A girl rows 10 km downstream in 2 h. Her return trip takes 3 h. How fast is the current. in km/
v = her speed
c = current speed
(v+c) * 2 = 10
(v-c) * 3 = 10
v + c = 5 = 15/3
v - c = 10/3
--------------subtract
2 c = 5/3
c = 5/6
To find the speed of the current, we need to use the formula:
Speed = Distance / Time
Let's assume the speed of the girl in still water (when there is no current) is V km/h, and the speed of the current is C km/h.
For the downstream trip:
The girl rows with the current, so her effective speed is increased by the speed of the current. Therefore, her speed is (V + C) km/h.

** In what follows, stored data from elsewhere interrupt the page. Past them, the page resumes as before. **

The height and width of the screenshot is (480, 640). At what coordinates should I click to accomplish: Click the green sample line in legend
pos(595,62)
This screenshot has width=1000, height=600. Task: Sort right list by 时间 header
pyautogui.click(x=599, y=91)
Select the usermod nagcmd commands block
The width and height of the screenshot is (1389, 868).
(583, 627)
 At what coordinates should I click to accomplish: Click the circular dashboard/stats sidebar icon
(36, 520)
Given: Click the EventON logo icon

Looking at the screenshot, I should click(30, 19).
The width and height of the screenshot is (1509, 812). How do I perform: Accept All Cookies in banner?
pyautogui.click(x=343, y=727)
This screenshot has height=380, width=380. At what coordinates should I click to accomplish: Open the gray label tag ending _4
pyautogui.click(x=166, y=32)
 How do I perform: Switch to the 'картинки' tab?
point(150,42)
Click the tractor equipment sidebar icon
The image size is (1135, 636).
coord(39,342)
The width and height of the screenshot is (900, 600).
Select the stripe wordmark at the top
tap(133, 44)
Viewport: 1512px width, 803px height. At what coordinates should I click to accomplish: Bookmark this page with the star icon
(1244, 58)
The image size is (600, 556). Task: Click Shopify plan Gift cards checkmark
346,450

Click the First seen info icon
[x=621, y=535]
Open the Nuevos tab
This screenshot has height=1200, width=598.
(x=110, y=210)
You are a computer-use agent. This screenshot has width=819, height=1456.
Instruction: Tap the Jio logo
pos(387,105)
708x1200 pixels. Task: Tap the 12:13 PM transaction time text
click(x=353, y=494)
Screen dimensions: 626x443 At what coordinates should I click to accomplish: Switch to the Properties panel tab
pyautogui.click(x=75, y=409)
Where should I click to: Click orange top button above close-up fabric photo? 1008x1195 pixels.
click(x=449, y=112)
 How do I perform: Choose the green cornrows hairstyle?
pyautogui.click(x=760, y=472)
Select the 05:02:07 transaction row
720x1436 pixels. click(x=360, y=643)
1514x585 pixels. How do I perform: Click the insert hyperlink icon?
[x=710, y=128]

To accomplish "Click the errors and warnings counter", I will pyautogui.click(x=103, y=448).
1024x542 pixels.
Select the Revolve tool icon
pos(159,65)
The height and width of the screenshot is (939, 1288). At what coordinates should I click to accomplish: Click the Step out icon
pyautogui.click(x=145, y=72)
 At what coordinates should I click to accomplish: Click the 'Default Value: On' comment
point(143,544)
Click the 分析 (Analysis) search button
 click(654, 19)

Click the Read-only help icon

Using the formula, we have:
(V + C) = 10 km / 2 h
Simplifying the equation:
V + C = 5 km/h
For the return trip:
The girl rows against the current, so her effective speed is decreased by the speed of the current. Therefore, her speed is (V - C) km/h.
Using the formula again, we have:
(V - C) = 10 km / 3 h
Simplifying the equation:
V - C = 10/3 km/h
Now, we have two equations:
V + C = 5 km/h
V - C = 10/3 km/h
We can solve these equations simultaneously to find the values of V and C. Adding the two equations together, the C terms cancel out:
(V + C) + (V - C) = 5 km/h + 10/3 km/h
2V = 15/3 km/h
V = 7.5/3 km/h
V = 2.5 km/h
Now we can substitute the value of V into one of the original equations to find C:
2.5 km/h + C = 5 km/h
C = 5 km/h - 2.5 km/h
C = 2.5 km/h
Therefore, the speed of the current is 2.5 km/h.